Most architectures employ translation-lookaside buffers (TLBs) to speed the translations from virtual address to 
physical address. If the architecture also uses a primary-memory resident data structure (e.g., page table) as the 
source of TLB entries, then the operating system must take care to keep the TLB and this mapping structure 
consistent In a typical architecture, one might change a memory map by modifying the primary-memory data 
structure, but since the hardware accesses the TLB first, one must also arrange that the TLB be changed as well. 
This is usually accomplished by invalidating all or part of the TLB, thus forcing a miss when the hardware 
accesses this translation in the TLB and hence forcing a lookup in the mapping structure. 

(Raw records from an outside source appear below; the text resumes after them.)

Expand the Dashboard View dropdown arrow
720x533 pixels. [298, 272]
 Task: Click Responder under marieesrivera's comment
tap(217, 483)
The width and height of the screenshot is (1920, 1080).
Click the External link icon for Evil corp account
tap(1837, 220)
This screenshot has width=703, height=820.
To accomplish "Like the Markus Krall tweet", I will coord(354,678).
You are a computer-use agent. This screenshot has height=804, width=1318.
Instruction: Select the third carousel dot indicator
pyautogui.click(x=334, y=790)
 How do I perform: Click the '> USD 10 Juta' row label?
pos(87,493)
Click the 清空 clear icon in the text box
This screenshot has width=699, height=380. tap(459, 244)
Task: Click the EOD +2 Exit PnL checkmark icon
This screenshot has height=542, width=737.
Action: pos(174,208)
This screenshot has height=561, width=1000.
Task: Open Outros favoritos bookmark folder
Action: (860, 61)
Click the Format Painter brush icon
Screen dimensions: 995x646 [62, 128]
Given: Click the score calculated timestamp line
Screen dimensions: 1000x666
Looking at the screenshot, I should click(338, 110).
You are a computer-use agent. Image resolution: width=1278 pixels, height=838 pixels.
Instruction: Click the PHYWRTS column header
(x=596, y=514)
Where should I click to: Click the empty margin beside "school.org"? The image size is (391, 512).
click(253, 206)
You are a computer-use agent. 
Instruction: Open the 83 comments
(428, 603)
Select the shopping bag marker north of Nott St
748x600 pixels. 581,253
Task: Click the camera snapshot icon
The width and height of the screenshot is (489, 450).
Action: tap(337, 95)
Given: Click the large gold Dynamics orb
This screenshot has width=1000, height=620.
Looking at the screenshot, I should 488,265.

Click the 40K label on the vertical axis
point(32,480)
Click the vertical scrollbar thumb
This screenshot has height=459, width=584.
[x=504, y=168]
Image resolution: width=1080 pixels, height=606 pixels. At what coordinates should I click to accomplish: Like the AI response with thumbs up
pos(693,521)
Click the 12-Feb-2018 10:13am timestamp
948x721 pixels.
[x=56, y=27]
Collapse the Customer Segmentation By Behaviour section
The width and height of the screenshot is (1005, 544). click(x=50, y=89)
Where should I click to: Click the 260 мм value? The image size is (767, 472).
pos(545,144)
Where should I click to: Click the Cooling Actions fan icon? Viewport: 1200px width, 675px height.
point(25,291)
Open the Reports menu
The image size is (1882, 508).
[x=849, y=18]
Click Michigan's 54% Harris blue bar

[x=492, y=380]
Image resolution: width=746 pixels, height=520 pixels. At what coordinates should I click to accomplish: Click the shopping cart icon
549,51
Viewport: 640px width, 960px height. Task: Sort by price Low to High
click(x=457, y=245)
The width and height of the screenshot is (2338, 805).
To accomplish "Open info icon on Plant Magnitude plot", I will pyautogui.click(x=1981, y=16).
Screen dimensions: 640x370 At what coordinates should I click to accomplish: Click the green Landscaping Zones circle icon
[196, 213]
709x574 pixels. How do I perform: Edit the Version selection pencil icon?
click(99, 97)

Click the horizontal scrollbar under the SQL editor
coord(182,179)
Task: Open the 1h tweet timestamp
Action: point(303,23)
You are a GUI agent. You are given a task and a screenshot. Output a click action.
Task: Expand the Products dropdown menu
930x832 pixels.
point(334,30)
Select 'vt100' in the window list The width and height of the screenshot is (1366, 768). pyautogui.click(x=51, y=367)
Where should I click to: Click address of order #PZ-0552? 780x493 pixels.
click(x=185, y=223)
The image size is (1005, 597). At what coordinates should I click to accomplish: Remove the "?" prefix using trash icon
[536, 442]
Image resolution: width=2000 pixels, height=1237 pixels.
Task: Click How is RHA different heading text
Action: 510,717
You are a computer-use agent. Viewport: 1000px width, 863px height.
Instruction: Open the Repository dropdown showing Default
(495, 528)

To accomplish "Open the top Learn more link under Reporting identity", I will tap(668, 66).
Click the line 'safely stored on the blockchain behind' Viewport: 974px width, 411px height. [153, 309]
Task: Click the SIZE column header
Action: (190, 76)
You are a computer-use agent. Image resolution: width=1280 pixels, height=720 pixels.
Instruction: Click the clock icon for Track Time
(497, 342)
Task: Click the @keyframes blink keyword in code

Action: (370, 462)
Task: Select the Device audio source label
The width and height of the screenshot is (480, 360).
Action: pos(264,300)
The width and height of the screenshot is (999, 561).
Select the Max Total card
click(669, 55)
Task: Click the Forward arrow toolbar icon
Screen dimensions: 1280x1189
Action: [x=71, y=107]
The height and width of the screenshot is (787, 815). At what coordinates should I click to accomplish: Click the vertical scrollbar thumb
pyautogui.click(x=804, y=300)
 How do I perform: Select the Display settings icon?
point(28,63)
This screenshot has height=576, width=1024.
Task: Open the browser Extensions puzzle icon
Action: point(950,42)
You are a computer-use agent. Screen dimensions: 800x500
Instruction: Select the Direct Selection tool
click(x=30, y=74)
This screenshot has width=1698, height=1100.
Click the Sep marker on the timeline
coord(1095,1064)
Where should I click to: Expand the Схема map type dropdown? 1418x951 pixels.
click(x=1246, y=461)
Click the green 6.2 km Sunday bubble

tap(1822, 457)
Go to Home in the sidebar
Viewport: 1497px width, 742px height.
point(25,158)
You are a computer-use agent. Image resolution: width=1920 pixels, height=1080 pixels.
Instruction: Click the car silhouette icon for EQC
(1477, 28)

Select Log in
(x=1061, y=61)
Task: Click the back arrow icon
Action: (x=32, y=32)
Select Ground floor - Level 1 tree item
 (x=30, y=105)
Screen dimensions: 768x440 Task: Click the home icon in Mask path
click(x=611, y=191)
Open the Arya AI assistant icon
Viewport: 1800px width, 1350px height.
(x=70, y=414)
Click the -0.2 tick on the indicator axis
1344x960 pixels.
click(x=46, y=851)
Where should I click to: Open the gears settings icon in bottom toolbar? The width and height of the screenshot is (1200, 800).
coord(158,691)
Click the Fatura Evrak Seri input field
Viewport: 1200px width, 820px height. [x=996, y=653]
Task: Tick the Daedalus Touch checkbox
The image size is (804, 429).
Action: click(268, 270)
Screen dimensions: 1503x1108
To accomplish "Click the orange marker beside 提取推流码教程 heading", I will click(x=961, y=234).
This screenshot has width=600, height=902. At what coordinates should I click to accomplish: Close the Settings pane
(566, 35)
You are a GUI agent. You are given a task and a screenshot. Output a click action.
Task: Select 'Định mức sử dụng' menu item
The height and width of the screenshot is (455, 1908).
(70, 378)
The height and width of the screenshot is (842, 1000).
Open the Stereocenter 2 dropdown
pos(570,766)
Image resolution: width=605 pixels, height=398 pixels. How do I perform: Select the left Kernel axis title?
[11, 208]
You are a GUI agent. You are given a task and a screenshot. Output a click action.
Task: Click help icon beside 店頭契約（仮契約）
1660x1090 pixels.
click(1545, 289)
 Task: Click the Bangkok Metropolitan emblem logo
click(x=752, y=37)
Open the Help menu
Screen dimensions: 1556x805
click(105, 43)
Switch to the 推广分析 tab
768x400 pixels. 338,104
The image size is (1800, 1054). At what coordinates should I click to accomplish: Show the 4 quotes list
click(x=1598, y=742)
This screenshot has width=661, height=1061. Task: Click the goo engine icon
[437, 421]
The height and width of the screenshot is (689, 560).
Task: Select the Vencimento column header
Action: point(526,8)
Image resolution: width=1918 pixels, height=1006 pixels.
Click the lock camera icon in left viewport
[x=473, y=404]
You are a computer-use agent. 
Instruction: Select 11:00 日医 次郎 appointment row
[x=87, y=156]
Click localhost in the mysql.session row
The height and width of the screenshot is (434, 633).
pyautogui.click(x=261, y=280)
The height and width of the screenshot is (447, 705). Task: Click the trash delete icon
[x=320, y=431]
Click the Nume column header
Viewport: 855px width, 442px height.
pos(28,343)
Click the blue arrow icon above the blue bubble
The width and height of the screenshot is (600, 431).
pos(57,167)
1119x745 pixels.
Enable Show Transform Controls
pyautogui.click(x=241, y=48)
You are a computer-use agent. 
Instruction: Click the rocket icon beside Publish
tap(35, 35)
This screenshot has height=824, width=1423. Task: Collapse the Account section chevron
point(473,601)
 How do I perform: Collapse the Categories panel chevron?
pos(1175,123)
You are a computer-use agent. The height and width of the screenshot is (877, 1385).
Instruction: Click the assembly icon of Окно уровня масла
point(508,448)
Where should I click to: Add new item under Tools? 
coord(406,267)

On a shared-memory multiprocessor, one must also be concerned about the consistency of the TLBs on other 
processors. This is an issue when threads of the same task are running simultaneously on different processors or 
when threads of tasks sharing memory are running simultaneously on different processors. The problem is that 
each of these threads may be modifying the memory map, and such changes must be propagated to all TLBs. 

With most such multiprocessors, this is not easy: there is usually no notion of interprocessor TLB access. Thus to 
propagate changes to other TLBs one must use interprocessor interrupts to notify software to make these changes. 

Two potential race conditions must be avoided when TLBs are modified across a multiprocessor: 

• if one invalidates a processor's TLB before changing the global page table, and if a thread continues to ran on 
that processor, the hardware might reload the TLB from the (unmodified) page table before the page table is 
updated. 

• if the page table is modified first, and if the unmodified affected entry is in the TLB of some other processor, a 
thread accessing another page might force the writeback of the unmodified TLB entry to the page table, thus 
undoing the modification to the page table. 

These race conditions are avoided by "stalling" the other processors long enough to make the changes. 

A detailed discussion of the TLB shootdown algorithm can be found in Black, 1989.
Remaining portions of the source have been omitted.